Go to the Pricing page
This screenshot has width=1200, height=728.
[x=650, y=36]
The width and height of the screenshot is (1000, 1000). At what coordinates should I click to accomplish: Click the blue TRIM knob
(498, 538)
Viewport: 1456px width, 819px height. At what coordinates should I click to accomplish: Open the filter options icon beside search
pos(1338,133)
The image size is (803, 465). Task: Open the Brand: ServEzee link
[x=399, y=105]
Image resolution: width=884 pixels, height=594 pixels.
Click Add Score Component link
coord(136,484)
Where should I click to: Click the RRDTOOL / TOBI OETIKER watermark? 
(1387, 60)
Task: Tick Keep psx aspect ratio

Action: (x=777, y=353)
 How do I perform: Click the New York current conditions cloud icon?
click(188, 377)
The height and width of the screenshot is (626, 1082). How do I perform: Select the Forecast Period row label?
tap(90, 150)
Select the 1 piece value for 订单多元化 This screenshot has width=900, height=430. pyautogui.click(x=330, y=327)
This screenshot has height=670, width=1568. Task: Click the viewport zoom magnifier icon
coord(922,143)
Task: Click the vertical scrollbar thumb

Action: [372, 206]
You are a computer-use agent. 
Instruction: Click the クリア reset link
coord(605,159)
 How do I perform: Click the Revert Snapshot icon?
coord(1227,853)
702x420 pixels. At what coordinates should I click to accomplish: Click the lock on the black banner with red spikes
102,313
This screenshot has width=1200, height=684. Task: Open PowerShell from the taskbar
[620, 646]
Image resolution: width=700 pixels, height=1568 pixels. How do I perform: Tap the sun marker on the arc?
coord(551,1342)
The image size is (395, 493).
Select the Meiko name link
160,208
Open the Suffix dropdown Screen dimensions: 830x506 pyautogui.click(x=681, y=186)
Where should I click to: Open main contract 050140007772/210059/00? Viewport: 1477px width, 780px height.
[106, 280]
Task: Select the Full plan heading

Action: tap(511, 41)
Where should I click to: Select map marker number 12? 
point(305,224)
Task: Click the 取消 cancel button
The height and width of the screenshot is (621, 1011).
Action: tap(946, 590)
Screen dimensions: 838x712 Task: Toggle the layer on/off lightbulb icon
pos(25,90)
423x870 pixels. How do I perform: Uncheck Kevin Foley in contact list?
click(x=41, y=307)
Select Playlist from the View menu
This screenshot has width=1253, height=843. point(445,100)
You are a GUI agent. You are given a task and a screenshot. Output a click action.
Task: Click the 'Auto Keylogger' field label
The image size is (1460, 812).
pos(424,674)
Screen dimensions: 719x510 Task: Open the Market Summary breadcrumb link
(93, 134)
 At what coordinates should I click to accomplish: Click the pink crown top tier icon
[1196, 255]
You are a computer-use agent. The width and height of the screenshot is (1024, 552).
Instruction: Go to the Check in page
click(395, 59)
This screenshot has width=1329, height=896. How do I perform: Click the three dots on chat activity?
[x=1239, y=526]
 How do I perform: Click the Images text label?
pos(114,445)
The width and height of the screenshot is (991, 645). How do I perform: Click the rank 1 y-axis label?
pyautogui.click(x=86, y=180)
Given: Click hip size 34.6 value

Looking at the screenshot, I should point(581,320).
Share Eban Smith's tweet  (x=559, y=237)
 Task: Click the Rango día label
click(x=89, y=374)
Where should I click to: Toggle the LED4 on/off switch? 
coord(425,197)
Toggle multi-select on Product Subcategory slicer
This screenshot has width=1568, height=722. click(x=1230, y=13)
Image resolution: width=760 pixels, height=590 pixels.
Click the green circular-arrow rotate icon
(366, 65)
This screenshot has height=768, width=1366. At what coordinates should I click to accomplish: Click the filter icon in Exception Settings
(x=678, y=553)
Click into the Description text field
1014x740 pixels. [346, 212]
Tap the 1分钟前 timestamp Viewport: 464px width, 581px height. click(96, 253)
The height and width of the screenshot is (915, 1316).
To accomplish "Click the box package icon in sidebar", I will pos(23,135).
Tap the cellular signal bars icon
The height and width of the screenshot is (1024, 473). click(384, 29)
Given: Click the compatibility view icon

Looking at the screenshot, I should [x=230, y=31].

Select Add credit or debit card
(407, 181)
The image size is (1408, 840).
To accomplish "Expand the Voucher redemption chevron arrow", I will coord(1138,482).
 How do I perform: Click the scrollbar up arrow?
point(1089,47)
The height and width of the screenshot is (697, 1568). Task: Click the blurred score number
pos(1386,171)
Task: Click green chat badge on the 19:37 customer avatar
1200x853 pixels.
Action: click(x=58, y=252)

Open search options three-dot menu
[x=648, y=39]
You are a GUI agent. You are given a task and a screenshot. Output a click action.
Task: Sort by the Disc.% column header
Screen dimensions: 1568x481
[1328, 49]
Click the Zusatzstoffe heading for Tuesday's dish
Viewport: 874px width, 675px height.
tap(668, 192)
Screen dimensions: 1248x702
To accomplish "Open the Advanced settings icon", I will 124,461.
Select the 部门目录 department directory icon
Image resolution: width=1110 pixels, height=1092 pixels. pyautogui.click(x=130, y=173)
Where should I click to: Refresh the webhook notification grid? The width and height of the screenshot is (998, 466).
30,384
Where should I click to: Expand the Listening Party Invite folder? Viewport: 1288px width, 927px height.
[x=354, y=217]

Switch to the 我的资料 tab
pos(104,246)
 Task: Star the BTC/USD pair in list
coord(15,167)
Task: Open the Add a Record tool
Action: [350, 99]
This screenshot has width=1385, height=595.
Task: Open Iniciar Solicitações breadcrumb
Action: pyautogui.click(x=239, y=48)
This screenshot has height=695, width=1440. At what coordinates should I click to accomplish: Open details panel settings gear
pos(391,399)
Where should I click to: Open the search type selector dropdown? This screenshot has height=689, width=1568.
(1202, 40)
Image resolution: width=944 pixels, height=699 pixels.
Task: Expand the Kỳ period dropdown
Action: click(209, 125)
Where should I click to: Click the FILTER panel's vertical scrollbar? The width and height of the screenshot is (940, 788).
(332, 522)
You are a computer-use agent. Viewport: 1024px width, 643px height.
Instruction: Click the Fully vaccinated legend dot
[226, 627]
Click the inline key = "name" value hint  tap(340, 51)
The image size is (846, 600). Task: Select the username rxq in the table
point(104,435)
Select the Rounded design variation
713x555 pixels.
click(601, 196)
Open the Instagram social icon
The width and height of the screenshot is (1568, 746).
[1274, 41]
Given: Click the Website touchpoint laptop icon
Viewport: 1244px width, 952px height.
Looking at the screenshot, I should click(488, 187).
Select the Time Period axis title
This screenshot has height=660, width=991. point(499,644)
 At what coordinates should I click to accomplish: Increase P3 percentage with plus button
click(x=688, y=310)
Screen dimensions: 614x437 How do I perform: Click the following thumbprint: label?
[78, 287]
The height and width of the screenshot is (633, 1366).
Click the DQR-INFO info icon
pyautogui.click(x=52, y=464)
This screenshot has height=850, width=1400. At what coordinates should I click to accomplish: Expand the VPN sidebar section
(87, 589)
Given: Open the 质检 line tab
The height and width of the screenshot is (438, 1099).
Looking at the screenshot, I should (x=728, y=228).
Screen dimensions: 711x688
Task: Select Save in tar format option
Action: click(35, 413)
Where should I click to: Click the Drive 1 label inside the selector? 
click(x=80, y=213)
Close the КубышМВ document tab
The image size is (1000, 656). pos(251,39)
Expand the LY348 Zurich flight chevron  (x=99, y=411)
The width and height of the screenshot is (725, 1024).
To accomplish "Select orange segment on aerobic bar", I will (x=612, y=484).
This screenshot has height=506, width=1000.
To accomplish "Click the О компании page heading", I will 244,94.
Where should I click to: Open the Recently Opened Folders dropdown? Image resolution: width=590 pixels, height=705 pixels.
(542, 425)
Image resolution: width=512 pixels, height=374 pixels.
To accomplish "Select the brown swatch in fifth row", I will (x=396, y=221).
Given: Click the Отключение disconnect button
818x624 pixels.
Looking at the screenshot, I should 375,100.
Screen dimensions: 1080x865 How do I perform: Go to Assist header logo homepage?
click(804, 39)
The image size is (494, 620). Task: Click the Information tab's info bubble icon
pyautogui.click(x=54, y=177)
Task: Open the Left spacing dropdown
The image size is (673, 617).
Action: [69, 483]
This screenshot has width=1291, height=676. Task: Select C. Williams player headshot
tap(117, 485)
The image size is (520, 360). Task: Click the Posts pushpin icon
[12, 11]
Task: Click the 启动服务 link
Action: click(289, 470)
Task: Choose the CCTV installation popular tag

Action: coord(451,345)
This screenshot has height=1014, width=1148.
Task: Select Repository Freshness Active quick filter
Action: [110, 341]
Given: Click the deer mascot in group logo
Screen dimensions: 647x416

**********

## Activity
Your answer should be the lines above from the one containing "Where should I click to: Open main" through the one containing "Task: Click the 取消 cancel button", copied exactly and with both ends kept.

## Expected answer
Where should I click to: Open main contract 050140007772/210059/00? Viewport: 1477px width, 780px height.
[106, 280]
Task: Select the Full plan heading

Action: tap(511, 41)
Where should I click to: Select map marker number 12? 
point(305,224)
Task: Click the 取消 cancel button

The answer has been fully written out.